Интересовались ли Вы церковным искусством (иконопись, церковная архитектура, музыка)? Посещали ли выставки, концерты, памятники церковного зодчества?
Пожалуй, это тоже был один из путей, один из факторов, который «оживил» во мне христианку. Я закончила музыкальную школу, и у меня был воспитан вкус к классической музыке, особенно к той, в которой «просвечивает» христианство: и Бах, и Гайдн. Но в основном это был вкус к русской классической музыке: Рахманинов, его концерты, его «Божественная литургия». Я не ходила тогда ещё в церковь, но она мне очень нравилась. Она согревала моё сердце, я чувствовала в ней какую-то огромную силу. Я уже говорила о «Мадонне» Леонардо да Винчи, которая присутствовала в моей жизни, может быть, в качестве иконы какое-то время. Потом мне стали нравиться и православные хоры. Да, через православное искусство, через храмы, их красоту свет Христов проникал в мою душу.
———
**Что сделать:** Проверьте по тексту выше, верны ли три утверждения: 1. В то время, о котором идёт речь, рассказчица уже ходила в церковь. 2. Прежде всего у неё был воспитан вкус к русской классической музыке. 3. Рассказчица упоминает «Мадонну» Рафаэля. На каждое ответьте «да» или «нет» и приведите точную цитату из текста, которая это подтверждает.

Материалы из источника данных
———
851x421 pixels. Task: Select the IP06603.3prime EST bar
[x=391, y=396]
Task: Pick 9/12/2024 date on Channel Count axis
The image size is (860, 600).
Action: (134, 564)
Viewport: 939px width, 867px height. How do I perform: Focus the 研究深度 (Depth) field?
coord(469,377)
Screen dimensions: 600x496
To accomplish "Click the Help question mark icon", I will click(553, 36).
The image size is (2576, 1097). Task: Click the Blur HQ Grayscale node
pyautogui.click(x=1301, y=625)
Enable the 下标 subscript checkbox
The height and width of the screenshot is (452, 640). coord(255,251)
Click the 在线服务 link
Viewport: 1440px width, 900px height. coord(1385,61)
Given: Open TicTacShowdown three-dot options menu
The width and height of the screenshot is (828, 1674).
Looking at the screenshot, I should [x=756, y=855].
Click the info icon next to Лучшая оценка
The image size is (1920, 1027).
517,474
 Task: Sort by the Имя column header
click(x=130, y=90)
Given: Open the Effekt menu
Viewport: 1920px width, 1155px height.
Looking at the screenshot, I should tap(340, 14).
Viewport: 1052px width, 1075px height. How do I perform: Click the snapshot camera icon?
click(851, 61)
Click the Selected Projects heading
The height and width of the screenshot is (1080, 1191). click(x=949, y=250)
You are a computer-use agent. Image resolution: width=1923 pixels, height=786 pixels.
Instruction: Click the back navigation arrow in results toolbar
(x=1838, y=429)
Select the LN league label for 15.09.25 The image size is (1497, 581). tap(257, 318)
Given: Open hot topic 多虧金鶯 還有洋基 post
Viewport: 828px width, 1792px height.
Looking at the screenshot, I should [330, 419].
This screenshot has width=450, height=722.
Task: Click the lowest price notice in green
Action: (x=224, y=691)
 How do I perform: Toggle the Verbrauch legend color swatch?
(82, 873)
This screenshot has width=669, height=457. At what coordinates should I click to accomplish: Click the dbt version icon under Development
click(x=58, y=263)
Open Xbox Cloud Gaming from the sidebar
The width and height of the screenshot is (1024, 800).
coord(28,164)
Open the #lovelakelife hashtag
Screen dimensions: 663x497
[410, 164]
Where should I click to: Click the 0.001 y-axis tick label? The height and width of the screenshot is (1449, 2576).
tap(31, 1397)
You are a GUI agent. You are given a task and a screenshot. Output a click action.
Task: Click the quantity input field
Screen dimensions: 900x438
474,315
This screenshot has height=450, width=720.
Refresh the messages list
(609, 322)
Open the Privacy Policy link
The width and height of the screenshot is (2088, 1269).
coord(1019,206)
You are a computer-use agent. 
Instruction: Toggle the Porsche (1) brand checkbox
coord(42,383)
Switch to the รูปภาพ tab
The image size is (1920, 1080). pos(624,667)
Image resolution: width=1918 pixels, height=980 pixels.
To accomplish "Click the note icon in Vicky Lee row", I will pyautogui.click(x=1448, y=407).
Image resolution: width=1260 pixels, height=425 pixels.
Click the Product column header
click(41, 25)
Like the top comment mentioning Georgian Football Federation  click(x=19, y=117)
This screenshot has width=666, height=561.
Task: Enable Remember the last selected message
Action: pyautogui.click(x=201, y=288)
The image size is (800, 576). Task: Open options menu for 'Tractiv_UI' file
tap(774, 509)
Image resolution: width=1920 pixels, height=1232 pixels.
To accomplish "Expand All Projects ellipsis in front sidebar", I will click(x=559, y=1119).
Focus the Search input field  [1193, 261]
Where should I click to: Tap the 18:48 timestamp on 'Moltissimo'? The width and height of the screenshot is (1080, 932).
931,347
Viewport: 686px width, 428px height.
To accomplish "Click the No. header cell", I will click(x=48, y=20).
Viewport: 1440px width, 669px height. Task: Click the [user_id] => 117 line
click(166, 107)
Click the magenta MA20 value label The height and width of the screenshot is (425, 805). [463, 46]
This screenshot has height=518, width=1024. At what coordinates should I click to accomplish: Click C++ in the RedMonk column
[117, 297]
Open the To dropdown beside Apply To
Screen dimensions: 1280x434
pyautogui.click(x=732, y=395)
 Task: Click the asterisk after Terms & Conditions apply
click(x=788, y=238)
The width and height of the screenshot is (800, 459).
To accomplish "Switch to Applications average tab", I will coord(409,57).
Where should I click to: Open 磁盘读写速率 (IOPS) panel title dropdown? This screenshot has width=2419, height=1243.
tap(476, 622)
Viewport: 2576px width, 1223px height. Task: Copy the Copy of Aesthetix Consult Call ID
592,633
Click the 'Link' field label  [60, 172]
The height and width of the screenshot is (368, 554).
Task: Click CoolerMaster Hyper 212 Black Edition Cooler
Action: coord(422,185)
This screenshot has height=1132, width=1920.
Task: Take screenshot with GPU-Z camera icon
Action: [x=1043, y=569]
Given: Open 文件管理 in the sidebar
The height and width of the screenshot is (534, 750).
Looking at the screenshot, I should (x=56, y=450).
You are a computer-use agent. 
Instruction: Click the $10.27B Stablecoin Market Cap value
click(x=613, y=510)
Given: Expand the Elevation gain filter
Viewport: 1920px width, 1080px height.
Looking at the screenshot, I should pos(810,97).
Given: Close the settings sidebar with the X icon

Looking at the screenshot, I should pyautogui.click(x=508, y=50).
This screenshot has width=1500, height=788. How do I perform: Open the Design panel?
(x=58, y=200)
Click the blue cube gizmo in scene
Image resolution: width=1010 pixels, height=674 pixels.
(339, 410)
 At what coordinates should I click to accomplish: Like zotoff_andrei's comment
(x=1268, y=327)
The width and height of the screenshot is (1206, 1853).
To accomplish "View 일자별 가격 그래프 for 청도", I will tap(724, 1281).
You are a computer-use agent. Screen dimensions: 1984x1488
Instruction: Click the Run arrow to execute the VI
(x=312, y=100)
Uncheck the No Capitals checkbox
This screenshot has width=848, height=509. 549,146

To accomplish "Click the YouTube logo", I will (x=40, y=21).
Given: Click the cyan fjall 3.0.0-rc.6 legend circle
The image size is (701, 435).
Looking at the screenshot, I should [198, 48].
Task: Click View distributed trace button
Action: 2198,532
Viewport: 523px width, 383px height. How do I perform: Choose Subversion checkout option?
———
**Ответ:**
1. Нет: «Я не ходила тогда ещё в церковь».
2. Да: «Но в основном это был вкус к русской классической музыке».
3. Нет: «Я уже говорила о «Мадонне» Леонардо да Винчи».